**Work to be completed**
All records must be restated word for word.

[Saved data entries]
● ● ●

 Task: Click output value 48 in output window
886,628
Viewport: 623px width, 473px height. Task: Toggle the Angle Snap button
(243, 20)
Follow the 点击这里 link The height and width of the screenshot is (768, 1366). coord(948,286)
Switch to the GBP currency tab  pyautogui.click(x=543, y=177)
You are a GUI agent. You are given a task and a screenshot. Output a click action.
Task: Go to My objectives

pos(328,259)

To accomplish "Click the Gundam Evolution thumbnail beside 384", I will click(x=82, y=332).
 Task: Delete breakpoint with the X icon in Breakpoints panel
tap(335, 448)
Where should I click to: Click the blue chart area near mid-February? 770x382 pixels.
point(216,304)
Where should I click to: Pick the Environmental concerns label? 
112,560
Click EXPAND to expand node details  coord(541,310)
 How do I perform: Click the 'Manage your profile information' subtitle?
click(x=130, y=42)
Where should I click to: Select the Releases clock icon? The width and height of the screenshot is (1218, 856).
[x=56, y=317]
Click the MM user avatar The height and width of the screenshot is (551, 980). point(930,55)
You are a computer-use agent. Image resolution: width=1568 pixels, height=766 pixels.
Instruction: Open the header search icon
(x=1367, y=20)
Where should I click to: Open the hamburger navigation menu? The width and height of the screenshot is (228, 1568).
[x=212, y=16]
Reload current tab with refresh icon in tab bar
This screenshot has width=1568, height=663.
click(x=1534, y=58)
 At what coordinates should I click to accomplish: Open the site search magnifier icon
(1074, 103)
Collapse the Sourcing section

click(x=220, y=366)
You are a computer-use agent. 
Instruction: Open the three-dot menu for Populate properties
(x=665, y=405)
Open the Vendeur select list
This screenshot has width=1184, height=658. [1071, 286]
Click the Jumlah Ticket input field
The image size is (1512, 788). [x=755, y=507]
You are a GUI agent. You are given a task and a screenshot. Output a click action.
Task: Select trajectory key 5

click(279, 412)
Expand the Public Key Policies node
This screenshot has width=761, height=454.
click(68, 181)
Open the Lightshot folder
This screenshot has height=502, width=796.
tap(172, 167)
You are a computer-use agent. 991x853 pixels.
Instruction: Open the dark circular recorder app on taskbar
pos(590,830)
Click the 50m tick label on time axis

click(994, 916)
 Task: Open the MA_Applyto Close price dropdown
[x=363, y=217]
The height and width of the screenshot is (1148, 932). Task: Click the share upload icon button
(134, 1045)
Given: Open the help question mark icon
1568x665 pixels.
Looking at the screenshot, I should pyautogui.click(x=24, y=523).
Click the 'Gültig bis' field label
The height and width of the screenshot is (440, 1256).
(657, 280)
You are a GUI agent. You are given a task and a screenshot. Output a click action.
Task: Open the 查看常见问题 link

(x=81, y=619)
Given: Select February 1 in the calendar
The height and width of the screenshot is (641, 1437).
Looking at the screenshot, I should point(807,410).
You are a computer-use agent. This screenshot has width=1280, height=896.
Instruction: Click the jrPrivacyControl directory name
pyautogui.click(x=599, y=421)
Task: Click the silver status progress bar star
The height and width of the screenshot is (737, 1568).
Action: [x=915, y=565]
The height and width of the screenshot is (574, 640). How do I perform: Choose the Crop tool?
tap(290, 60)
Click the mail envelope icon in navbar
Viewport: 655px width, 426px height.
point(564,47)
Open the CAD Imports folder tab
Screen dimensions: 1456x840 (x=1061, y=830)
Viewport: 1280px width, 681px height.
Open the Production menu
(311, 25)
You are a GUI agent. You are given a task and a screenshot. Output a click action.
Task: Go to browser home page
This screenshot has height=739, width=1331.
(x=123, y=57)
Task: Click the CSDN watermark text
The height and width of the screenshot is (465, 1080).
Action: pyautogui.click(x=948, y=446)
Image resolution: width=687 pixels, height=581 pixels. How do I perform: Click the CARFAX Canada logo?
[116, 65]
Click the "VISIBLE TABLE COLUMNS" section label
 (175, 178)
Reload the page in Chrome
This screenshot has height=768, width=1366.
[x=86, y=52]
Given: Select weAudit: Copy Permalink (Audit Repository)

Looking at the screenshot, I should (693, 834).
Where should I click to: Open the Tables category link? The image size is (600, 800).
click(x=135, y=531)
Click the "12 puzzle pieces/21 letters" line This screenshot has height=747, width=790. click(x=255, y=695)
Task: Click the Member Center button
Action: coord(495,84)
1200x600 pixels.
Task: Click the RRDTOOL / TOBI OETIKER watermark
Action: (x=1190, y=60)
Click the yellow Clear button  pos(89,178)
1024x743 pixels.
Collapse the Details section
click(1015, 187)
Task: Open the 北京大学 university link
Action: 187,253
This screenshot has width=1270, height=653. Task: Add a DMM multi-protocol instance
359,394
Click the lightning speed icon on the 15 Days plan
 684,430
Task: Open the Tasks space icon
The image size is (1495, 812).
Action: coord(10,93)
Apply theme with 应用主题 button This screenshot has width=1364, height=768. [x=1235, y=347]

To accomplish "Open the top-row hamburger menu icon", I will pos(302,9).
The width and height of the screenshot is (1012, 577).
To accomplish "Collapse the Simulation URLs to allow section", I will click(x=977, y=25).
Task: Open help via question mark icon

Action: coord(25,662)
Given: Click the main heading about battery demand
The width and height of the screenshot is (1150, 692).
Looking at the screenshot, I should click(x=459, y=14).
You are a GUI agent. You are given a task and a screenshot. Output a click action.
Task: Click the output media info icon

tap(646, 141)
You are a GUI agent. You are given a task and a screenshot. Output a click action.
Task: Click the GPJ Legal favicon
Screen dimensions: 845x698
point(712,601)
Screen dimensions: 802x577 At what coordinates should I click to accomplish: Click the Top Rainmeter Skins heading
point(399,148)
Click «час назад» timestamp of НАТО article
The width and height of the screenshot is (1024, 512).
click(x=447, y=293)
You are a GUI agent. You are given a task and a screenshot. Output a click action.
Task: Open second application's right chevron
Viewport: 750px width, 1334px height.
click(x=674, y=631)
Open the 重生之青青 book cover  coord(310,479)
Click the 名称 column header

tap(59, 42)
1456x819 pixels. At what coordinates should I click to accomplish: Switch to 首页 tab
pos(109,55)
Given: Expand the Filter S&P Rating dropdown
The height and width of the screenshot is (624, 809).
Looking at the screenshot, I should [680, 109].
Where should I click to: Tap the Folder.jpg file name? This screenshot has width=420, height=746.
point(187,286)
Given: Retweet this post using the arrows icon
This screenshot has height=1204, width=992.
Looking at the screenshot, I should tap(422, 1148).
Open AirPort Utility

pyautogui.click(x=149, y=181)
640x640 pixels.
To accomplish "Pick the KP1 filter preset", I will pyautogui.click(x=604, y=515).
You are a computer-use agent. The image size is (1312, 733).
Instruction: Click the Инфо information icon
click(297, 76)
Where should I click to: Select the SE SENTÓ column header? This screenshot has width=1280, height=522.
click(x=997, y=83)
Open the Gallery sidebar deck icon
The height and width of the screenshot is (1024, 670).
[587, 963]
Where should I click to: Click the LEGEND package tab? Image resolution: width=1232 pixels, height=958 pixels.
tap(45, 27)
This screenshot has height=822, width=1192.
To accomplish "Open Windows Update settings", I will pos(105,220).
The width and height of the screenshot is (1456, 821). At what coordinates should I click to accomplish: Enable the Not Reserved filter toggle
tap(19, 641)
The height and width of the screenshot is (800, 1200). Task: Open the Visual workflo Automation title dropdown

● ● ●

**Expected output**
 Task: Click output value 48 in output window
886,628
Viewport: 623px width, 473px height. Task: Toggle the Angle Snap button
(243, 20)
Follow the 点击这里 link The height and width of the screenshot is (768, 1366). coord(948,286)
Switch to the GBP currency tab  pyautogui.click(x=543, y=177)
You are a GUI agent. You are given a task and a screenshot. Output a click action.
Task: Go to My objectives

pos(328,259)

To accomplish "Click the Gundam Evolution thumbnail beside 384", I will click(x=82, y=332).
 Task: Delete breakpoint with the X icon in Breakpoints panel
tap(335, 448)
Where should I click to: Click the blue chart area near mid-February? 770x382 pixels.
point(216,304)
Where should I click to: Pick the Environmental concerns label? 
112,560
Click EXPAND to expand node details  coord(541,310)
 How do I perform: Click the 'Manage your profile information' subtitle?
click(x=130, y=42)
Where should I click to: Select the Releases clock icon? The width and height of the screenshot is (1218, 856).
[x=56, y=317]
Click the MM user avatar The height and width of the screenshot is (551, 980). point(930,55)
You are a computer-use agent. Image resolution: width=1568 pixels, height=766 pixels.
Instruction: Open the header search icon
(x=1367, y=20)
Where should I click to: Open the hamburger navigation menu? The width and height of the screenshot is (228, 1568).
[x=212, y=16]
Reload current tab with refresh icon in tab bar
This screenshot has width=1568, height=663.
click(x=1534, y=58)
 At what coordinates should I click to accomplish: Open the site search magnifier icon
(1074, 103)
Collapse the Sourcing section

click(x=220, y=366)
You are a computer-use agent. 
Instruction: Open the three-dot menu for Populate properties
(x=665, y=405)
Open the Vendeur select list
This screenshot has width=1184, height=658. [1071, 286]
Click the Jumlah Ticket input field
The image size is (1512, 788). [x=755, y=507]
You are a GUI agent. You are given a task and a screenshot. Output a click action.
Task: Select trajectory key 5

click(279, 412)
Expand the Public Key Policies node
This screenshot has width=761, height=454.
click(68, 181)
Open the Lightshot folder
This screenshot has height=502, width=796.
tap(172, 167)
You are a computer-use agent. 991x853 pixels.
Instruction: Open the dark circular recorder app on taskbar
pos(590,830)
Click the 50m tick label on time axis

click(994, 916)
 Task: Open the MA_Applyto Close price dropdown
[x=363, y=217]
The height and width of the screenshot is (1148, 932). Task: Click the share upload icon button
(134, 1045)
Given: Open the help question mark icon
1568x665 pixels.
Looking at the screenshot, I should pyautogui.click(x=24, y=523).
Click the 'Gültig bis' field label
The height and width of the screenshot is (440, 1256).
(657, 280)
You are a GUI agent. You are given a task and a screenshot. Output a click action.
Task: Open the 查看常见问题 link

(x=81, y=619)
Given: Select February 1 in the calendar
The height and width of the screenshot is (641, 1437).
Looking at the screenshot, I should point(807,410).
You are a computer-use agent. This screenshot has width=1280, height=896.
Instruction: Click the jrPrivacyControl directory name
pyautogui.click(x=599, y=421)
Task: Click the silver status progress bar star
The height and width of the screenshot is (737, 1568).
Action: [x=915, y=565]
The height and width of the screenshot is (574, 640). How do I perform: Choose the Crop tool?
tap(290, 60)
Click the mail envelope icon in navbar
Viewport: 655px width, 426px height.
point(564,47)
Open the CAD Imports folder tab
Screen dimensions: 1456x840 (x=1061, y=830)
Viewport: 1280px width, 681px height.
Open the Production menu
(311, 25)
You are a GUI agent. You are given a task and a screenshot. Output a click action.
Task: Go to browser home page
This screenshot has height=739, width=1331.
(x=123, y=57)
Task: Click the CSDN watermark text
The height and width of the screenshot is (465, 1080).
Action: pyautogui.click(x=948, y=446)
Image resolution: width=687 pixels, height=581 pixels. How do I perform: Click the CARFAX Canada logo?
[116, 65]
Click the "VISIBLE TABLE COLUMNS" section label
 (175, 178)
Reload the page in Chrome
This screenshot has height=768, width=1366.
[x=86, y=52]
Given: Select weAudit: Copy Permalink (Audit Repository)

Looking at the screenshot, I should (693, 834).
Where should I click to: Open the Tables category link? The image size is (600, 800).
click(x=135, y=531)
Click the "12 puzzle pieces/21 letters" line This screenshot has height=747, width=790. click(x=255, y=695)
Task: Click the Member Center button
Action: coord(495,84)
1200x600 pixels.
Task: Click the RRDTOOL / TOBI OETIKER watermark
Action: (x=1190, y=60)
Click the yellow Clear button  pos(89,178)
1024x743 pixels.
Collapse the Details section
click(1015, 187)
Task: Open the 北京大学 university link
Action: 187,253
This screenshot has width=1270, height=653. Task: Add a DMM multi-protocol instance
359,394
Click the lightning speed icon on the 15 Days plan
 684,430
Task: Open the Tasks space icon
The image size is (1495, 812).
Action: coord(10,93)
Apply theme with 应用主题 button This screenshot has width=1364, height=768. [x=1235, y=347]

To accomplish "Open the top-row hamburger menu icon", I will pos(302,9).
The width and height of the screenshot is (1012, 577).
To accomplish "Collapse the Simulation URLs to allow section", I will click(x=977, y=25).
Task: Open help via question mark icon

Action: coord(25,662)
Given: Click the main heading about battery demand
The width and height of the screenshot is (1150, 692).
Looking at the screenshot, I should click(x=459, y=14).
You are a GUI agent. You are given a task and a screenshot. Output a click action.
Task: Click the output media info icon

tap(646, 141)
You are a GUI agent. You are given a task and a screenshot. Output a click action.
Task: Click the GPJ Legal favicon
Screen dimensions: 845x698
point(712,601)
Screen dimensions: 802x577 At what coordinates should I click to accomplish: Click the Top Rainmeter Skins heading
point(399,148)
Click «час назад» timestamp of НАТО article
The width and height of the screenshot is (1024, 512).
click(x=447, y=293)
You are a GUI agent. You are given a task and a screenshot. Output a click action.
Task: Open second application's right chevron
Viewport: 750px width, 1334px height.
click(x=674, y=631)
Open the 重生之青青 book cover  coord(310,479)
Click the 名称 column header

tap(59, 42)
1456x819 pixels. At what coordinates should I click to accomplish: Switch to 首页 tab
pos(109,55)
Given: Expand the Filter S&P Rating dropdown
The height and width of the screenshot is (624, 809).
Looking at the screenshot, I should [680, 109].
Where should I click to: Tap the Folder.jpg file name? This screenshot has width=420, height=746.
point(187,286)
Given: Retweet this post using the arrows icon
This screenshot has height=1204, width=992.
Looking at the screenshot, I should tap(422, 1148).
Open AirPort Utility

pyautogui.click(x=149, y=181)
640x640 pixels.
To accomplish "Pick the KP1 filter preset", I will pyautogui.click(x=604, y=515).
You are a computer-use agent. The image size is (1312, 733).
Instruction: Click the Инфо information icon
click(297, 76)
Where should I click to: Select the SE SENTÓ column header? This screenshot has width=1280, height=522.
click(x=997, y=83)
Open the Gallery sidebar deck icon
The height and width of the screenshot is (1024, 670).
[587, 963]
Where should I click to: Click the LEGEND package tab? Image resolution: width=1232 pixels, height=958 pixels.
tap(45, 27)
This screenshot has height=822, width=1192.
To accomplish "Open Windows Update settings", I will pos(105,220).
The width and height of the screenshot is (1456, 821). At what coordinates should I click to accomplish: Enable the Not Reserved filter toggle
tap(19, 641)
The height and width of the screenshot is (800, 1200). Task: Open the Visual workflo Automation title dropdown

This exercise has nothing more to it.